Filed under: General — See Dubya @ 1:34 pm



Ordinarily I’d be a little trepidatious of disagreeing too strongly with Patterico on his own site. But he’s suggested I go ahead and link this criticism of his new, unworkable standard of proof in death penalty cases.

Long and short of it: Doubts are either reasonable, or they’re not. Prosecutors should have to deal with the reasonable ones. The unreasonable ones, they shouldn’t. Either the reasonable doubt is there, or it ain’t. This is a qualitative standard, not some quantified percentage of certainty, which is pretty meaningless anyway.

Althouse’s New Comments Policy

Filed under: Blogging Matters,General — Patterico @ 8:43 am



Ann Althouse has a new comments policy, arising out of a blog fight between her and Jeff Goldstein. (The details of the blog fight are in the extended entry of this post, which quotes their comments back and forth and provides links to the comments and relevant thread.
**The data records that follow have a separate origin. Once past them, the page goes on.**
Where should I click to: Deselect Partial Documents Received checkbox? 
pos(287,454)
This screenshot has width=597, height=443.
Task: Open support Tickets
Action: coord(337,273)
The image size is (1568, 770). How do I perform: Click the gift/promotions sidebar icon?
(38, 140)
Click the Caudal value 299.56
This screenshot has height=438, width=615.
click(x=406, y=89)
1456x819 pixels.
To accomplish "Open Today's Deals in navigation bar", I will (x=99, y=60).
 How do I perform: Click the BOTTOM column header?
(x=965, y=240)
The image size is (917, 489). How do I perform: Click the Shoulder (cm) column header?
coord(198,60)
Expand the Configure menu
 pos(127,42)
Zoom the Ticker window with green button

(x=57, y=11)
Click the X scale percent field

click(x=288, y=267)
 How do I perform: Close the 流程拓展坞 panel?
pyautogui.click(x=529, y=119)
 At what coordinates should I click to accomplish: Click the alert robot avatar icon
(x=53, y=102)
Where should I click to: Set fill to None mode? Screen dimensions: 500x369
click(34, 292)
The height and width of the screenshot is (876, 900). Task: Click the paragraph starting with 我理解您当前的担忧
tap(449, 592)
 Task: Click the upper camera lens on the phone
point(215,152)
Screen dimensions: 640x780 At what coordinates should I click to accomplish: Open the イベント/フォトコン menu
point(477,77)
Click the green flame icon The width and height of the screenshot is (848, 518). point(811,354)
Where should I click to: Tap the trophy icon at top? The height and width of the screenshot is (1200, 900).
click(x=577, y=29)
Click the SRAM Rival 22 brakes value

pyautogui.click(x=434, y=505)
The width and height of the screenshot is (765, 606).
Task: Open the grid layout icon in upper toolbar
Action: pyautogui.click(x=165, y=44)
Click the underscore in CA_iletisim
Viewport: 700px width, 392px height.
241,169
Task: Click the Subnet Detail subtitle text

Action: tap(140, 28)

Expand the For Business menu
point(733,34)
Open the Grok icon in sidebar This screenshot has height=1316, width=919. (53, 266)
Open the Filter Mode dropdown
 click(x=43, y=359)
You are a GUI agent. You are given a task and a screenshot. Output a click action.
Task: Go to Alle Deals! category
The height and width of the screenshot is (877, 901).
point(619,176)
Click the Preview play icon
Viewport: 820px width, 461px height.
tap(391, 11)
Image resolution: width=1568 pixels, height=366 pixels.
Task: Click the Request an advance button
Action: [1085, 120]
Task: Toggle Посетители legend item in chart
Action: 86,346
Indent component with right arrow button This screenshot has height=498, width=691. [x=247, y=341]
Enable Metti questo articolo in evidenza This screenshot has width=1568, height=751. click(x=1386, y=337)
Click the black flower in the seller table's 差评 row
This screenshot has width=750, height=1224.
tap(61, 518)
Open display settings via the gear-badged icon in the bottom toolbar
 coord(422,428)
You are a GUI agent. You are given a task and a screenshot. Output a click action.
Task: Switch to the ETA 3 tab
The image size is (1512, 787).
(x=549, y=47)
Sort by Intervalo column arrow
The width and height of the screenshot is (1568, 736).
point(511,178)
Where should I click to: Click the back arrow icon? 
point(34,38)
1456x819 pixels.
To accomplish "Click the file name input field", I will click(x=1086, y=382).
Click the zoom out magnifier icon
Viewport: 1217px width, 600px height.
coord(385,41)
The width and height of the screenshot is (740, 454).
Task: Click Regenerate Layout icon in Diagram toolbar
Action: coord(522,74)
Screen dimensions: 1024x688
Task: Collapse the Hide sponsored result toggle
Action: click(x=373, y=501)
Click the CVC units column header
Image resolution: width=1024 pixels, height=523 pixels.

If you want the background first, skip to the extended entry, read the blogfight, and come back here.) The blogfight is interesting in the way that the aftermath of a train wreck is interesting, but my focus here is is the comment policy, announced in this post:

I’m not going to accept repetitious arguments, abusive language, and overblown accusations — which seem to have become the style in the last few days. This is my place. I like debate and am ready to read criticism, but what has been going on lately has crossed the line, and I’m adopting a new, more activist form of supervision.

I will delete comments that offend my standards, and I will turn off comments on posts where the conversation is played out to the point where it is attracting too many deletable posts. You’re welcome to practice your free speech on your own blogs. I intend to keep a civil dialogue on mine.

There is little objectionable about that in principle. But any comment policy is only as good as its implementation. You can see Althouse’s new policy in action in comments to another post of hers titled Fending off rabid attack poodles. You should read all of the comments in the thread for the full context, but I’ll pick out the parts that grabbed my attention.

The first thing that jumped out at me was that Althouse deleted a post that she believed was critical of her, but republished its contents once she learned that it was critical of others. This comment by tiggeril was deleted by Prof. Althouse. In a subsequent comment, tiggeril explained: “That wasn’t aimed at you, Ann!” Althouse then left this comment, republishing what tiggeril had said:

Sorry, Tigeril. You wrote:

“Jesus. I found more reasoned debate in my college classes. Why the hell do people take the internet so seriously?

“The ‘blogosphere’ died when the authors’ egos became more important than what they were writing about.”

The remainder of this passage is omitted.